WORK REQUEST - In the output, include exactly the lines from the beginning of the records up to and including the one that contains "Given: Click the", and leave out the pictures.

(THE DATA)

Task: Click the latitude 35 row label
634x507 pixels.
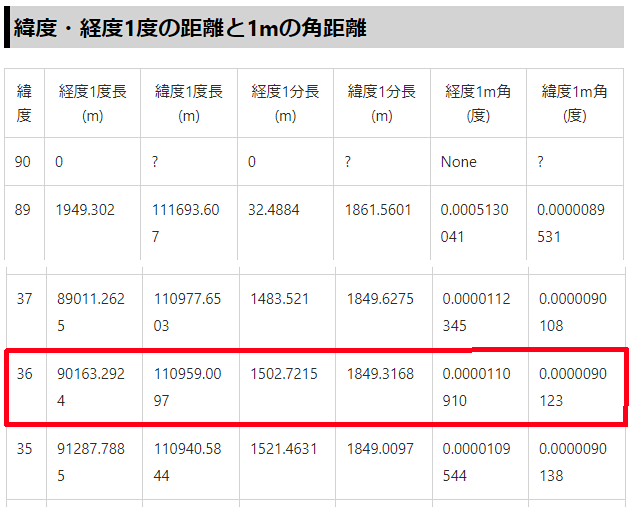Action: point(24,449)
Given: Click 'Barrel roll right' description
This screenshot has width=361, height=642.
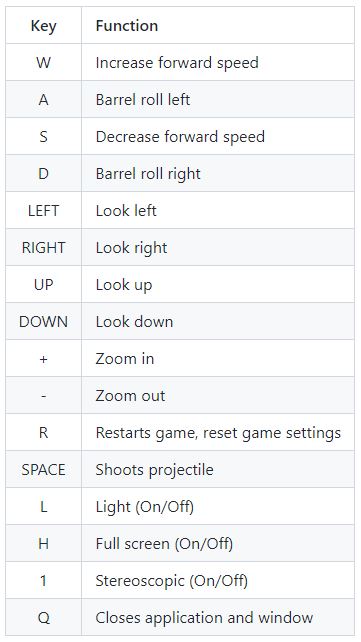Looking at the screenshot, I should click(148, 174).
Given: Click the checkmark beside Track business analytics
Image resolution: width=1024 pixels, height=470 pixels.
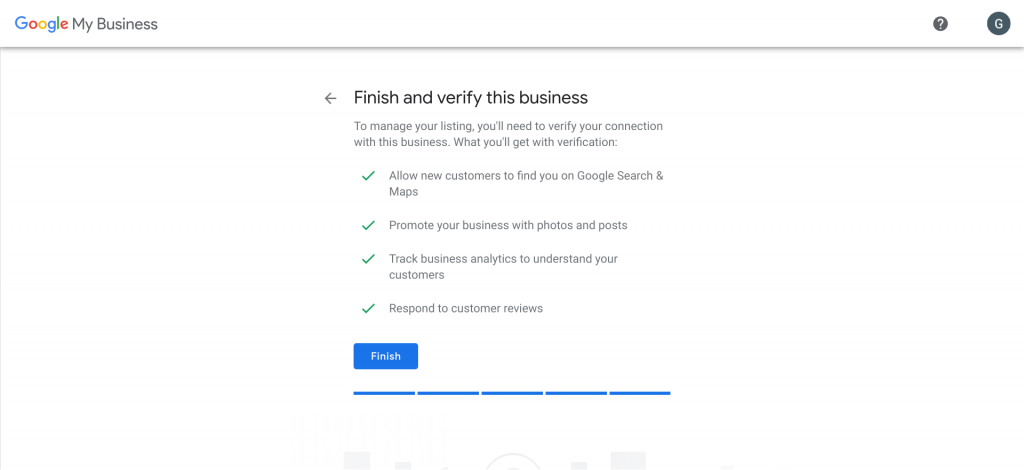Looking at the screenshot, I should click(368, 259).
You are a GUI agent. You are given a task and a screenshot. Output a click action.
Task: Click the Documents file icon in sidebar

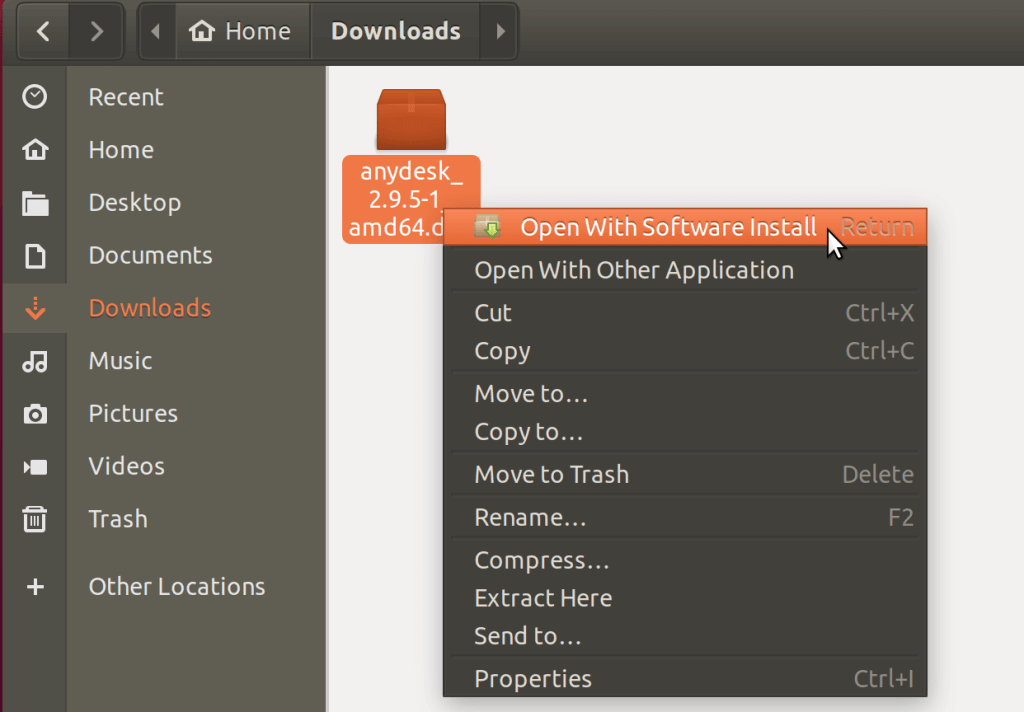pos(35,256)
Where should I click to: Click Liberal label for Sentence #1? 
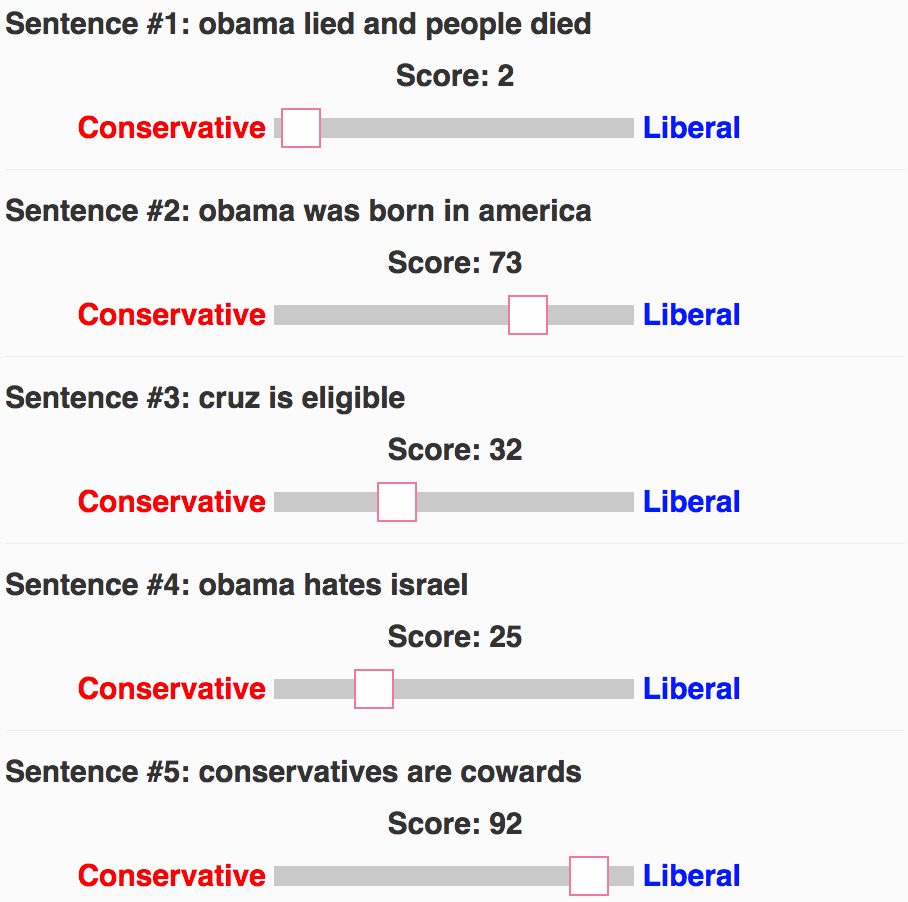coord(691,127)
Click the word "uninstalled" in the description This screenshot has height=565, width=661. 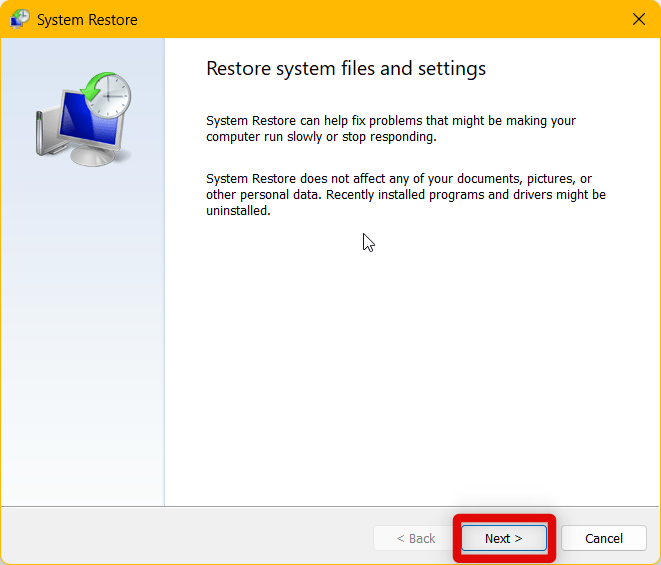click(x=238, y=211)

(End THE DATA)

SOLUTION FOR THIS TASK -
Task: Click the latitude 35 row label
634x507 pixels.
Action: point(24,449)
Given: Click 'Barrel roll right' description
This screenshot has width=361, height=642.
Looking at the screenshot, I should click(148, 174).
Given: Click the checkmark beside Track business analytics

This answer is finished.